Using the material below, return exactly the lines between the one holding "The height and width of the screenshot is (566, 919)." and the one holding "Given: Pick the red-haired hero with glasses", inclusive, and no others.

● **Data to use**:
---+---

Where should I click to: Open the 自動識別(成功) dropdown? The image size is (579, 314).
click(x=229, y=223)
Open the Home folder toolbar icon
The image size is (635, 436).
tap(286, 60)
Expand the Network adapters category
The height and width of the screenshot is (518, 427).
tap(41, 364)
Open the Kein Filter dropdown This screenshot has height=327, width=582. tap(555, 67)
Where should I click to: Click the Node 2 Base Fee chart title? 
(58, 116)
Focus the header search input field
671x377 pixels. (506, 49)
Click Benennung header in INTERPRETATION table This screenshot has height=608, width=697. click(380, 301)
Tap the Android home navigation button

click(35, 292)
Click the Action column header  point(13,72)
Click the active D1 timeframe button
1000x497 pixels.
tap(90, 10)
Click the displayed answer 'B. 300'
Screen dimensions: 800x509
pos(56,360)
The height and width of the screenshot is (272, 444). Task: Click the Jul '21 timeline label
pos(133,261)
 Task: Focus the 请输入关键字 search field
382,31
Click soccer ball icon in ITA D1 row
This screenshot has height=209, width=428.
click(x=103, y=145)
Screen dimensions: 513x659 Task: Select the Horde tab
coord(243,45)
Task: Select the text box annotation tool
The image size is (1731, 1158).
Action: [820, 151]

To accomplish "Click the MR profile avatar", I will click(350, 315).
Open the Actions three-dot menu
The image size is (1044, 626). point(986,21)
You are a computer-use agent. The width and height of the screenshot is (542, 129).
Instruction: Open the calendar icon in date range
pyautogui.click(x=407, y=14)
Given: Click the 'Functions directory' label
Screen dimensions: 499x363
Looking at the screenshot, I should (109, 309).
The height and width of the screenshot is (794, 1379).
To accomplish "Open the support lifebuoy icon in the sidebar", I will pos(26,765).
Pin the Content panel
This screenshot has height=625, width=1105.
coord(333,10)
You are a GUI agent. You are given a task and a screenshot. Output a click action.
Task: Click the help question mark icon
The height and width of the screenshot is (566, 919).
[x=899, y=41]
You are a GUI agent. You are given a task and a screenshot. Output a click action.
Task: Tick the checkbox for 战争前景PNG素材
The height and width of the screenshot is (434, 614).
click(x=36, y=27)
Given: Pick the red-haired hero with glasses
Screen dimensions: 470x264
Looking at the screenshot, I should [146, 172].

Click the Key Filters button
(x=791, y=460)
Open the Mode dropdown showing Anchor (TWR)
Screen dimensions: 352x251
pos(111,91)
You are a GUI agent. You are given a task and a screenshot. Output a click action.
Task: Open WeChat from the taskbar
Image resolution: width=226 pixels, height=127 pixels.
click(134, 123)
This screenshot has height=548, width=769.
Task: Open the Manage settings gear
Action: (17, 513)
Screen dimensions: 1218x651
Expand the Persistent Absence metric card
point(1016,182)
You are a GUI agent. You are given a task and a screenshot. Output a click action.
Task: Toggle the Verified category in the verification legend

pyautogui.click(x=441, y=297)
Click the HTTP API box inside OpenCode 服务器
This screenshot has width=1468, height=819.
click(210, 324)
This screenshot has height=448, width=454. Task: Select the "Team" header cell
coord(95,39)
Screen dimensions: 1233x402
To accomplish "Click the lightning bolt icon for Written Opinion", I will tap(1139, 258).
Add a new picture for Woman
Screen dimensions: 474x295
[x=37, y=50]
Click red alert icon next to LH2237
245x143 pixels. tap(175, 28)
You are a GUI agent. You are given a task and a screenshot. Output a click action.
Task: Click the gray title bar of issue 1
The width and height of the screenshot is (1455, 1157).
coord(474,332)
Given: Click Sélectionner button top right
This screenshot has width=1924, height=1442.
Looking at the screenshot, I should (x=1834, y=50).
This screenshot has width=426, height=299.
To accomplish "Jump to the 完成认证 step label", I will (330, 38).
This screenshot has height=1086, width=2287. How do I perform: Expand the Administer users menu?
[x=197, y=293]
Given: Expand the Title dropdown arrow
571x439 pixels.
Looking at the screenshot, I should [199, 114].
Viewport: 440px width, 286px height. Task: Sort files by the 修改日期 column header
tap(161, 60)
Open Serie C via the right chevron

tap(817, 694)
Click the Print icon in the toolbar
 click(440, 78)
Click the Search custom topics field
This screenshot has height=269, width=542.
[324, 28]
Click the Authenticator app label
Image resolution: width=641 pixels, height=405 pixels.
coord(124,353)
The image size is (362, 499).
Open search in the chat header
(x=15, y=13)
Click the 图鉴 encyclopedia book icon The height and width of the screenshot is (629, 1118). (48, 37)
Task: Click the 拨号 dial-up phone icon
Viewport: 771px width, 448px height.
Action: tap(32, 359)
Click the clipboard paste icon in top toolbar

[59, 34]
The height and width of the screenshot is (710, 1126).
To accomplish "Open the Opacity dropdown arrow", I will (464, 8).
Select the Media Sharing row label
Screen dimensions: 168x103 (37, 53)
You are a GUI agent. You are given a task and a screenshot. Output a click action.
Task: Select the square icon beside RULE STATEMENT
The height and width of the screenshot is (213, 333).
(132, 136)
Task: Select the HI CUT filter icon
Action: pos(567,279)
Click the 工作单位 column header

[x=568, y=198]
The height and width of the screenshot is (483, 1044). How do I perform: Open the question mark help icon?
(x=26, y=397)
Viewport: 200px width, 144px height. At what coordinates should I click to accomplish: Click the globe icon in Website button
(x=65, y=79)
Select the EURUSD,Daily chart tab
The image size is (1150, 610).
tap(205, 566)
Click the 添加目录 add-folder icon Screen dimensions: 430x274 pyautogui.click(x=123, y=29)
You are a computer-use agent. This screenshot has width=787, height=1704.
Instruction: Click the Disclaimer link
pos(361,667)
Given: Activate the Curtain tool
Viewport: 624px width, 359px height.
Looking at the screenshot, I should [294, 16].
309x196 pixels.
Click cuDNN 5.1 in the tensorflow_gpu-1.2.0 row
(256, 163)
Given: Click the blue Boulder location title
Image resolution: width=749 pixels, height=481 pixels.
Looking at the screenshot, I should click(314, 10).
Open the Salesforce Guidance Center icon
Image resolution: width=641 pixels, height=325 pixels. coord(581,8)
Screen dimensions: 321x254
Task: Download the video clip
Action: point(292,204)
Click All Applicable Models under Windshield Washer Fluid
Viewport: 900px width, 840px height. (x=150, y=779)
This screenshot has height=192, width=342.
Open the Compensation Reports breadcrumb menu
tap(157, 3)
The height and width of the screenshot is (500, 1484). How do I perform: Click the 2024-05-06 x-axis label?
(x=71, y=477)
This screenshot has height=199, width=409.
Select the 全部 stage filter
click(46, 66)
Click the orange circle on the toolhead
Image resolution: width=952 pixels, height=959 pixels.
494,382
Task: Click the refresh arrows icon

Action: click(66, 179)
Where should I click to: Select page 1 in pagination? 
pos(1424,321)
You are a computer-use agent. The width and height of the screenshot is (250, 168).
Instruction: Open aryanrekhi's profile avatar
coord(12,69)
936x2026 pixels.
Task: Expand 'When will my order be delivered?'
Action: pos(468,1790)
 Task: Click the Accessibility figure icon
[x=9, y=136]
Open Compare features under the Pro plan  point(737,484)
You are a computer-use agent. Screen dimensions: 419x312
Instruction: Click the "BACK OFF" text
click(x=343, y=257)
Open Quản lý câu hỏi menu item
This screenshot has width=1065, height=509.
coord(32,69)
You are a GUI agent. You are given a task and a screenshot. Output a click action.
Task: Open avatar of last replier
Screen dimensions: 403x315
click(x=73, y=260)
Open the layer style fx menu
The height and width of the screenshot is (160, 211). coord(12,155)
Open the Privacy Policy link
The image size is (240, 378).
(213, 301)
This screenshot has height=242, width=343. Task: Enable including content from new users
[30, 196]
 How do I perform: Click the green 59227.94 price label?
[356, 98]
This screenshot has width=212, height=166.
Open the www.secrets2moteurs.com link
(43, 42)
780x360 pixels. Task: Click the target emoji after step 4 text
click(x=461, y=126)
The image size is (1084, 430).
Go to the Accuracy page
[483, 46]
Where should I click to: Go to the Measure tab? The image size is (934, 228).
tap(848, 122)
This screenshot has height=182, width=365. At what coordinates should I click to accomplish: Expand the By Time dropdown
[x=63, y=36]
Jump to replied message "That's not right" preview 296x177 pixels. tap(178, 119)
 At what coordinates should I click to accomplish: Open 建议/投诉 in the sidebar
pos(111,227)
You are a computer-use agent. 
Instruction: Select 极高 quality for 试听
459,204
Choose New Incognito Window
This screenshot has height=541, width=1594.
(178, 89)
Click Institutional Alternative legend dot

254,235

---+---

● **Reply**:
The height and width of the screenshot is (566, 919).
[x=899, y=41]
You are a GUI agent. You are given a task and a screenshot. Output a click action.
Task: Tick the checkbox for 战争前景PNG素材
The height and width of the screenshot is (434, 614).
click(x=36, y=27)
Given: Pick the red-haired hero with glasses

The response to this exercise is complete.